The Bharariya Janata Party ( BJP) which rose to Power boosting itself as a party with a difference also adopted the high command culture investing the party high command with powers to decide on selectin of candidates for Lok Sabha and state assembly elections across the country as well as the choice of chief ministers of States. The high command has come to mean, under the present dispensation, the role played by Prime Minister Narendra Modi, Home Minister Amit Shah and the Party President J. P. Nadda in that order.

It is this high command driven decision of the BJP in its decision to field candidates for the ensuing Rajya and Legislative Council elections, specially in Karnataka, which provides the context for this article. As regards the choice of candidates for the Rajya Sabha, it is very well known that the local sentiment was to choosea a state level senior leader andf not to field the incumbent union finance minister Ms. Nirmala Sitaraman from the State. But the BJP high command has brushed aside the regional sentiment and decided to field her from the State for a second term. Likewise, the choice of popular film star and party-man Jaggesh for the Rajya Sabha seat has also come as a surprise to Jaggesh himself as confided by him, and the state level leaders, though the decision was probably taken with the intention of wooing the Vokkaliga voters in the assembly elections scheduled to take place in early 2023. The least that was expected was for the party high command to ask formally the state level leaders to recommend the names it had chosen. Though the caste/communal consideration in the choice of the candidate may have merit, it nonetheless shows the critical role played by the Party high command. Even in the choice of candidates for the Legislative Council elections, the BJP high command has ignored the state party leadership and chief minister Basavaraj Bommai. It is also a well known fact that the chief minister has not been able to get the approval of the party high command regarding the timing of the expansion of his council of ministers and the list he is reported to have submitted during his previous three visits to New Delhi. It is a sad commentary on the powerlessness of the Chief Minister. The party high command and key RSS functionaries are reportedly taking decisions, even ignoring the noting made by the General Secretary of the Party in charge of the State.

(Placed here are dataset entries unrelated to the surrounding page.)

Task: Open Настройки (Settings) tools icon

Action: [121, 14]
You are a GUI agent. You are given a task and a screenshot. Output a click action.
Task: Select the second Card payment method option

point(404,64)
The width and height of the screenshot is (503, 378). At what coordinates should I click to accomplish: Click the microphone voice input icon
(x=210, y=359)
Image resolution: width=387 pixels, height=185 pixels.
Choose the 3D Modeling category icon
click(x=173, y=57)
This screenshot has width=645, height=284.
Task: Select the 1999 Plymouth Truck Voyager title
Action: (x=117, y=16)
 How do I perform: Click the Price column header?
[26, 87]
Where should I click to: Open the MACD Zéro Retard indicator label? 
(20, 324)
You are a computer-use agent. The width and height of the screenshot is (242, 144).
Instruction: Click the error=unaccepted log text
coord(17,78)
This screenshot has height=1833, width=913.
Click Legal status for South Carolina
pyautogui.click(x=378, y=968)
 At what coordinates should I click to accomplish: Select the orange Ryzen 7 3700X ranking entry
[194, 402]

The position in the Congress Party too clearly reflects the dominant role being played by the Party high command. The names suggested by the State Party President Shivakumar and the leader of the Opposition in the Assembly Siddaramaiah have been brushed aside by the high command regarding the choice of candidates for the Rajya Sabba and the Legislative Council. While the choice of Jairam Ramesh for the Rajya Sabha may be alright given his stature and utility to the Party, what cannot be ruled out is the fact that Sonia Gandhi approved his name in view of his continued loyalty to the Gandhi family. The state level leadership is reported to have supported the nomination of a minority (Christian) name keeping in mind the assembly elections. But, the high command did not pay heed to the suggestion. It is also worth noting that senior leaders of the party and former Chairpersons of the Legislative Council, V. Sudarshan and B. L. Shankar have reportedly expressed their displeasure over the lack of consultation at the state level in the preparation of the list submitted by Shivakumar-Suddaramaiah duo to the party high command for consideration for the Council and Rajya Sabha polls. It is a sad commentary about the decision making pattern and structures in the post-Udaipur phase of the Congress Party. At Udaipur, the interim president Sonia Gandhi vaxed eloquently about the need for revitalising the Party with a bottoms up approach.

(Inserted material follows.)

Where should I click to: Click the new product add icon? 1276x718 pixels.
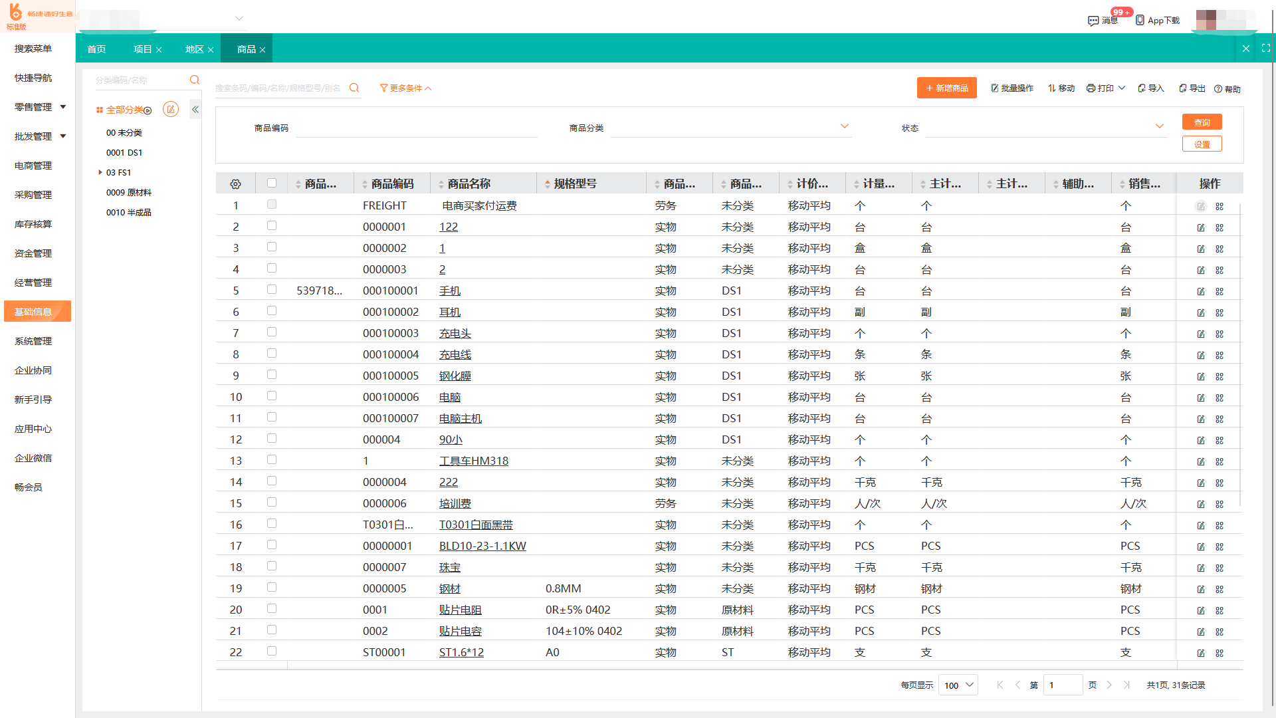pyautogui.click(x=946, y=87)
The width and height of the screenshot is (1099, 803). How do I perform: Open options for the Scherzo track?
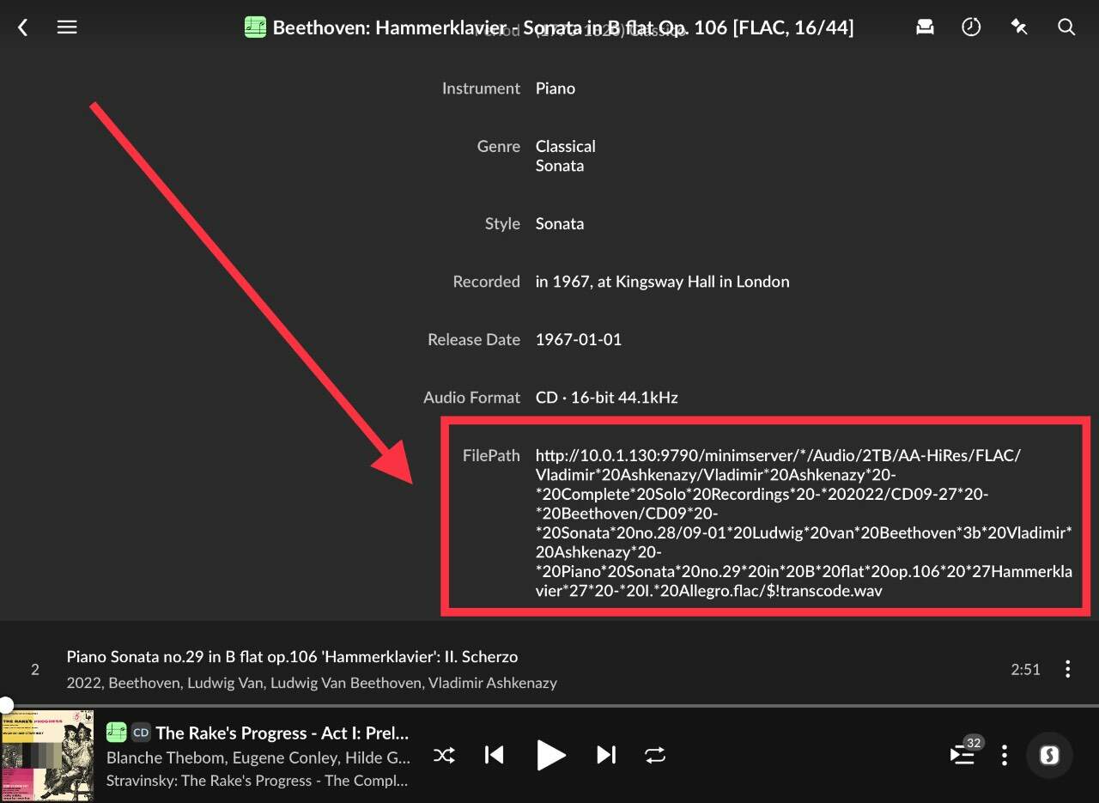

The sad conclusion is that not only the Indian Parliamentary democracy is experiencing the dominance of elected authoritarian leaders at the Central and State level like in West Bengal, but the internal functioning of the Parties is marked by the extraordinary role played by the high commands. The high commands play a dominant role in regional Parties like the Janata Dal (S), the DMK and the TRS, to name only a few.

(Dr. P. S. Jayaramu is former Professor of Political Science, Bangalore University and former Senior Fellow, ICSSR, New Delhi.)